— Required work —
Could you filter the records below down to the lines that include the word "folder"?

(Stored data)

□ □ □ □

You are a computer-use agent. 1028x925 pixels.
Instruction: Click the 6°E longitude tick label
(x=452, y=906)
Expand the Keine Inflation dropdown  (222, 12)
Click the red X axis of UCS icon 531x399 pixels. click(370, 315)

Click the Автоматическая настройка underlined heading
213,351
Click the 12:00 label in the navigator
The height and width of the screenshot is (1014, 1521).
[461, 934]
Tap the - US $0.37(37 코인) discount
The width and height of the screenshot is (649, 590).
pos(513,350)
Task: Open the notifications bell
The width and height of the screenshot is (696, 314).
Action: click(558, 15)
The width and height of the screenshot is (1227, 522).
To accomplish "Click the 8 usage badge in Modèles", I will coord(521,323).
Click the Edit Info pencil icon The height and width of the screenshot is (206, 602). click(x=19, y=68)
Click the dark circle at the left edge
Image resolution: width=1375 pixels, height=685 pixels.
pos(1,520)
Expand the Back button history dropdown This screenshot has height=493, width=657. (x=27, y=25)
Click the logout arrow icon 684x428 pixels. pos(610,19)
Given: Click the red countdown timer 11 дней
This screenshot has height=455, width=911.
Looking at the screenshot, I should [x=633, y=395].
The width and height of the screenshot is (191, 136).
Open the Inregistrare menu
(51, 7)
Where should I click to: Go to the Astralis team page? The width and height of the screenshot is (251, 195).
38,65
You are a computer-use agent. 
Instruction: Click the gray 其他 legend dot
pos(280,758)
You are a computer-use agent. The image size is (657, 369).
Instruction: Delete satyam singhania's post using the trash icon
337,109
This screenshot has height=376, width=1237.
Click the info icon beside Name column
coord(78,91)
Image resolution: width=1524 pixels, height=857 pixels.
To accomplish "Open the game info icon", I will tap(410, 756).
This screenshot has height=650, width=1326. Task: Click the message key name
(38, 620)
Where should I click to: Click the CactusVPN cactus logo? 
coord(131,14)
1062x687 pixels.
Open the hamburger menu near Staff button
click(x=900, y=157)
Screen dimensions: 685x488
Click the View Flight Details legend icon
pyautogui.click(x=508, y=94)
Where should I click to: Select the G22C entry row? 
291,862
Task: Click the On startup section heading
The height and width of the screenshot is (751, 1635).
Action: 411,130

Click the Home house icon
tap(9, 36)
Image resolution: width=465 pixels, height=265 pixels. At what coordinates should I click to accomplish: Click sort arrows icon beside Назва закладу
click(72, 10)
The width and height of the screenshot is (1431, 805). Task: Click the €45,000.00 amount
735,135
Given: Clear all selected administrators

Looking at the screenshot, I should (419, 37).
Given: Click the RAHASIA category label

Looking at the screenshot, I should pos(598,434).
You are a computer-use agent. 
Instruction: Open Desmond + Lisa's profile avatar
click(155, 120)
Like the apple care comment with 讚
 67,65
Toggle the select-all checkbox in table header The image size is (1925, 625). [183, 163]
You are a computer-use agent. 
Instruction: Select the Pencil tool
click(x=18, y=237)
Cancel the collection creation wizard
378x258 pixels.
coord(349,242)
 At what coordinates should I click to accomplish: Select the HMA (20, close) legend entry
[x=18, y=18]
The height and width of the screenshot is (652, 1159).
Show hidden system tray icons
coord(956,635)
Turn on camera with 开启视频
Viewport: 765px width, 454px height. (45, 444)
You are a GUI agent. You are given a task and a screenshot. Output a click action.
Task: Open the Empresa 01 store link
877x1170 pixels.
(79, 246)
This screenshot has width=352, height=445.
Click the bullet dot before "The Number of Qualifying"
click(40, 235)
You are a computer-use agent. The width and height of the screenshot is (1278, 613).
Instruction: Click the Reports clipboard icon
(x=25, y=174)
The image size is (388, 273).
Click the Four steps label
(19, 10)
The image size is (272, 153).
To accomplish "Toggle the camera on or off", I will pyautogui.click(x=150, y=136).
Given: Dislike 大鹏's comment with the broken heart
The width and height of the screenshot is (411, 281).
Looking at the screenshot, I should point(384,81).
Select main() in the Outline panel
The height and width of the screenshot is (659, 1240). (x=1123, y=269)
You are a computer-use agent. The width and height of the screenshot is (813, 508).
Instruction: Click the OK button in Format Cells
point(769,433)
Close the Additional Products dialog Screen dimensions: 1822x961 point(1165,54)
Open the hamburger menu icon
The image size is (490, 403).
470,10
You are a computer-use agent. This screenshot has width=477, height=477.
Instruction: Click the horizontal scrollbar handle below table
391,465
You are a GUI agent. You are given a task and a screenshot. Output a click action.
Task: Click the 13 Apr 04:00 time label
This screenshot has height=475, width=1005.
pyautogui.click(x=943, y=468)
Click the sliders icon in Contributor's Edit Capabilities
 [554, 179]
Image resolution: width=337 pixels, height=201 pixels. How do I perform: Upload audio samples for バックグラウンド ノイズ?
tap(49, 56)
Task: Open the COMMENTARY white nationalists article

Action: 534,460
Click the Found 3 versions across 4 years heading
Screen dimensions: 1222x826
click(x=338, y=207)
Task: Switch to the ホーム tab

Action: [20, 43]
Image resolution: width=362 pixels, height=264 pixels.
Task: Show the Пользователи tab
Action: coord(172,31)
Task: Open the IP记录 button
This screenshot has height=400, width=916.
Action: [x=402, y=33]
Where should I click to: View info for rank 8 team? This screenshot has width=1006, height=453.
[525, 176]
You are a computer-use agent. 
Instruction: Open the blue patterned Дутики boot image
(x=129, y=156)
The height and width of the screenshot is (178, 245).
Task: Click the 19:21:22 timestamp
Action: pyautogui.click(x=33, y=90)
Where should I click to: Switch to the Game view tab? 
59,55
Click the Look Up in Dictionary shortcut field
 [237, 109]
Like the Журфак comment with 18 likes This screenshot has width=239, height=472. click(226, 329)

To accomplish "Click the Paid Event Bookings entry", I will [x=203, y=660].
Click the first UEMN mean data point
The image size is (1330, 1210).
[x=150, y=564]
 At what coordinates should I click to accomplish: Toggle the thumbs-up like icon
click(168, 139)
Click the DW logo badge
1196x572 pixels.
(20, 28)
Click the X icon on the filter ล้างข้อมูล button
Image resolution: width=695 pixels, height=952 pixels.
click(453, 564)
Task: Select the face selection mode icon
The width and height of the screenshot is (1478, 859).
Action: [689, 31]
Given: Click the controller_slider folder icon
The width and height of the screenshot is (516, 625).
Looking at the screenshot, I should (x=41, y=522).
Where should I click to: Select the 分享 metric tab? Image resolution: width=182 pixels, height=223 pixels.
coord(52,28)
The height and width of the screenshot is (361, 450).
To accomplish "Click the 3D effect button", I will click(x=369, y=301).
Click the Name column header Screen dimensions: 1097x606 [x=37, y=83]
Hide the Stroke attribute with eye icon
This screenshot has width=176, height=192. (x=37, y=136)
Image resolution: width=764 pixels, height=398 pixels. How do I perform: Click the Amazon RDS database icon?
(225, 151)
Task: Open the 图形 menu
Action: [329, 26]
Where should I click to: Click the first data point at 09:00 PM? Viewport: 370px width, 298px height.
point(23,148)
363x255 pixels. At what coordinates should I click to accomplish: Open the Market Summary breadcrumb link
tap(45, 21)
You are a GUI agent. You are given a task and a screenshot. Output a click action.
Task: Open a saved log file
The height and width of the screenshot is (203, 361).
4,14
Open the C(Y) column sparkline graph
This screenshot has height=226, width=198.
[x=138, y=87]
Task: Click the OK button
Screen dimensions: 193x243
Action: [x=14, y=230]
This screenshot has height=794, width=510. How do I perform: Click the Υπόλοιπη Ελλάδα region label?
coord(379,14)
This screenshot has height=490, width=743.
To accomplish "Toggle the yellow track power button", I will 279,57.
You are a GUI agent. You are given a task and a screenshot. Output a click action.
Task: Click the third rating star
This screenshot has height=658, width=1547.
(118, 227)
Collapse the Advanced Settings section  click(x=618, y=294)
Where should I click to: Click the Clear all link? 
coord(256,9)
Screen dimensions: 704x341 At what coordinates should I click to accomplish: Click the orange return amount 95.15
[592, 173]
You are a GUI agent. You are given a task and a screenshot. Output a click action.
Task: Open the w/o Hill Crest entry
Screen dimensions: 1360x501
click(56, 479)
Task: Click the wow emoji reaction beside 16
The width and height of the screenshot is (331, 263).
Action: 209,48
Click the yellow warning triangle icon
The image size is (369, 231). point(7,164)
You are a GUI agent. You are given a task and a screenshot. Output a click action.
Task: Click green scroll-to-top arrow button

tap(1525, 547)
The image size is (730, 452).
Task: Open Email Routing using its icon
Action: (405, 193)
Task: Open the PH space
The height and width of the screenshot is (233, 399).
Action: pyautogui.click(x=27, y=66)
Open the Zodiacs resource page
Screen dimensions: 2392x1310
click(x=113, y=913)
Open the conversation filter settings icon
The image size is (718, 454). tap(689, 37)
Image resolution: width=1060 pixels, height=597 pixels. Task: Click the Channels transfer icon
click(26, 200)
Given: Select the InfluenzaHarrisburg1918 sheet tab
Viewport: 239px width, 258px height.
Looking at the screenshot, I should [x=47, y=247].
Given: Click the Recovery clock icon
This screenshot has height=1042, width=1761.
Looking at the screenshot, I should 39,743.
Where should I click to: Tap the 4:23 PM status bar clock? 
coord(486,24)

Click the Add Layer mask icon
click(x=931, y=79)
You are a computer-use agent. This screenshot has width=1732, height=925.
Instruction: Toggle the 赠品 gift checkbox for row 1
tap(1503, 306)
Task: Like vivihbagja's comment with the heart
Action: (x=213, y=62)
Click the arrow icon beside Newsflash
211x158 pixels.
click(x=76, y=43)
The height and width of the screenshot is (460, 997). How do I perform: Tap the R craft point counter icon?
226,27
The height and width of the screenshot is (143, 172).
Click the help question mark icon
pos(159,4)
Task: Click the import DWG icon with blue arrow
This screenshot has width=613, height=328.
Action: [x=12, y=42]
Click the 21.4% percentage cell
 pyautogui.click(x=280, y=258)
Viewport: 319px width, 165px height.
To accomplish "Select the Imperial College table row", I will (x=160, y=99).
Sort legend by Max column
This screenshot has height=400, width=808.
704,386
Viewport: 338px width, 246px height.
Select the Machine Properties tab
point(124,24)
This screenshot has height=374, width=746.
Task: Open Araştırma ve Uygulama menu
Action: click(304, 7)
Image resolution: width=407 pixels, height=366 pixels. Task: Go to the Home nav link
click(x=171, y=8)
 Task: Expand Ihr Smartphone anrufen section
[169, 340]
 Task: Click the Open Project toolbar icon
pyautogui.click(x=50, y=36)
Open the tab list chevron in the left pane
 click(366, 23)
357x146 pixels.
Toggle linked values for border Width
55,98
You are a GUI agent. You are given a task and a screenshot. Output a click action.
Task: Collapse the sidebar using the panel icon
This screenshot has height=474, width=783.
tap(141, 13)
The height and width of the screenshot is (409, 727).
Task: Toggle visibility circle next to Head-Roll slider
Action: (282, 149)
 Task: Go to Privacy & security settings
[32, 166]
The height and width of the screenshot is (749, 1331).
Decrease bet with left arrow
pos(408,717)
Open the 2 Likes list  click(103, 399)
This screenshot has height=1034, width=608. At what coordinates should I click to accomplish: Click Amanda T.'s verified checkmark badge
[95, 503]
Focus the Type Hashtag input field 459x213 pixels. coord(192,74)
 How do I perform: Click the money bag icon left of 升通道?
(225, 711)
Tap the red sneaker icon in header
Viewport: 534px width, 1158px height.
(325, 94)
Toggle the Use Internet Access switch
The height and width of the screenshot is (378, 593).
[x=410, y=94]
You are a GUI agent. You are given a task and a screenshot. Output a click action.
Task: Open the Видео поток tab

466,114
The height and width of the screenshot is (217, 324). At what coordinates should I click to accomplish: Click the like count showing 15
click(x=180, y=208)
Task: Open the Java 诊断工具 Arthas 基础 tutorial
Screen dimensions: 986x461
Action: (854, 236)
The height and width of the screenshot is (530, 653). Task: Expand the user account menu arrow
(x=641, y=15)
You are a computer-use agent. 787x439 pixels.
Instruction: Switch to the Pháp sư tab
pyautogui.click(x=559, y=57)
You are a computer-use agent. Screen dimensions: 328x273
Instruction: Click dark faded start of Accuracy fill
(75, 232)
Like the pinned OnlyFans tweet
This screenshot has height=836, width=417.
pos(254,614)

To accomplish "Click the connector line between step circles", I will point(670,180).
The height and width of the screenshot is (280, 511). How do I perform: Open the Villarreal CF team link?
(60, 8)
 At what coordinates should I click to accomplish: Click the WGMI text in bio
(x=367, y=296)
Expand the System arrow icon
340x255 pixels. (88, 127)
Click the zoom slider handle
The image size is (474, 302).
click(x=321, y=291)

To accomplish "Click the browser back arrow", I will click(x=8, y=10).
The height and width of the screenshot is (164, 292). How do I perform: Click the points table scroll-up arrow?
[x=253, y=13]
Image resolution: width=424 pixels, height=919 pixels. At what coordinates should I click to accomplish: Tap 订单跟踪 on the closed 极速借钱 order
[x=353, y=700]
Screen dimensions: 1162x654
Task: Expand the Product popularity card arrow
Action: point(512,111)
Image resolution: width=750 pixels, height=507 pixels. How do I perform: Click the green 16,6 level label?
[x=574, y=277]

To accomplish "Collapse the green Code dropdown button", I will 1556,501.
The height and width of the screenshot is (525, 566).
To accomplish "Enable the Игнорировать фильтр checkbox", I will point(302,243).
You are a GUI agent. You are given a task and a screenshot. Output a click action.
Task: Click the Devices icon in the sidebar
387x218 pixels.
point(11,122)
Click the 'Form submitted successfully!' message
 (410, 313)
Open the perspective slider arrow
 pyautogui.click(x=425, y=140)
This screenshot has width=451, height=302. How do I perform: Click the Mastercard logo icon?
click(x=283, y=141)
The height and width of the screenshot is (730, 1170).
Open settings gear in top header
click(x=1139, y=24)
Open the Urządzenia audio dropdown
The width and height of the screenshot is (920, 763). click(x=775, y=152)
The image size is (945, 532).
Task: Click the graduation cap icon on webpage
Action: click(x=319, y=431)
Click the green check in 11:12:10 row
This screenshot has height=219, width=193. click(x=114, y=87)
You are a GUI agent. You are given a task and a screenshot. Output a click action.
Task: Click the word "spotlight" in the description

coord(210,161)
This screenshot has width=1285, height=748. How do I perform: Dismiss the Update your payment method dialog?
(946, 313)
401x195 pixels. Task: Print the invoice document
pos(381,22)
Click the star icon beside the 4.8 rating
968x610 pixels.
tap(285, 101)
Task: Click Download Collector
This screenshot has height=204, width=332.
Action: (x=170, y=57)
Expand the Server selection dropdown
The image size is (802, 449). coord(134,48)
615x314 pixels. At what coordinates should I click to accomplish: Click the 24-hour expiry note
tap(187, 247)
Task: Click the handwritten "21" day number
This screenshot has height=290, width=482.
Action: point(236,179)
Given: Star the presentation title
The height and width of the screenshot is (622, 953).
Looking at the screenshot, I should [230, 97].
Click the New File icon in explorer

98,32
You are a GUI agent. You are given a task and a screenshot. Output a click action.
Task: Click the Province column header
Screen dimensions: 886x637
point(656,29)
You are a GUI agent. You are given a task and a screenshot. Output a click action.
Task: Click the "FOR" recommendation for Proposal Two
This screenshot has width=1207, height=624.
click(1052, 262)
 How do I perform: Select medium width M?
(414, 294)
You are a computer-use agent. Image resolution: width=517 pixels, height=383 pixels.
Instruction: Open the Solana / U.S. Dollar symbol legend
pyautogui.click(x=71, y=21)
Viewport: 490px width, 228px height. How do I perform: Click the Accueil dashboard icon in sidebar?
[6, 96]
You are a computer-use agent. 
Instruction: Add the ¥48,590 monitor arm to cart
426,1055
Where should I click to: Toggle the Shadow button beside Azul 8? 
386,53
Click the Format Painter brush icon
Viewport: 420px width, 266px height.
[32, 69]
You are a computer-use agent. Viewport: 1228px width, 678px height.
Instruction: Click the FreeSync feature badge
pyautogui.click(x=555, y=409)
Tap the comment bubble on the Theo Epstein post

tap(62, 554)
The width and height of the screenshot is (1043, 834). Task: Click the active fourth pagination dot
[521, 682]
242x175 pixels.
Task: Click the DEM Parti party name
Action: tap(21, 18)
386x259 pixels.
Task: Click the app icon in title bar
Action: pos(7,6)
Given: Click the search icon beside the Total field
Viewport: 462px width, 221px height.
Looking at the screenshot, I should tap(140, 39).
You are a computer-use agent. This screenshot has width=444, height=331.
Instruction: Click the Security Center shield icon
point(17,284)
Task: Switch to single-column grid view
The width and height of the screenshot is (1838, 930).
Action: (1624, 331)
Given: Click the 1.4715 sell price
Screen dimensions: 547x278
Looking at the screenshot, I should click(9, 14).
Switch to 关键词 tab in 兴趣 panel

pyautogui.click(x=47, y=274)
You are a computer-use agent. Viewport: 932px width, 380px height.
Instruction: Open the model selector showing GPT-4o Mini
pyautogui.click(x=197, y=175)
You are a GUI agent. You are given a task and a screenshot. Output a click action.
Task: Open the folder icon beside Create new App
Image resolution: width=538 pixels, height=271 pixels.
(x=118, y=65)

□ □ □ □

— Solution to this problem —
Given: Click the controller_slider folder icon
Task: Open the folder icon beside Create new App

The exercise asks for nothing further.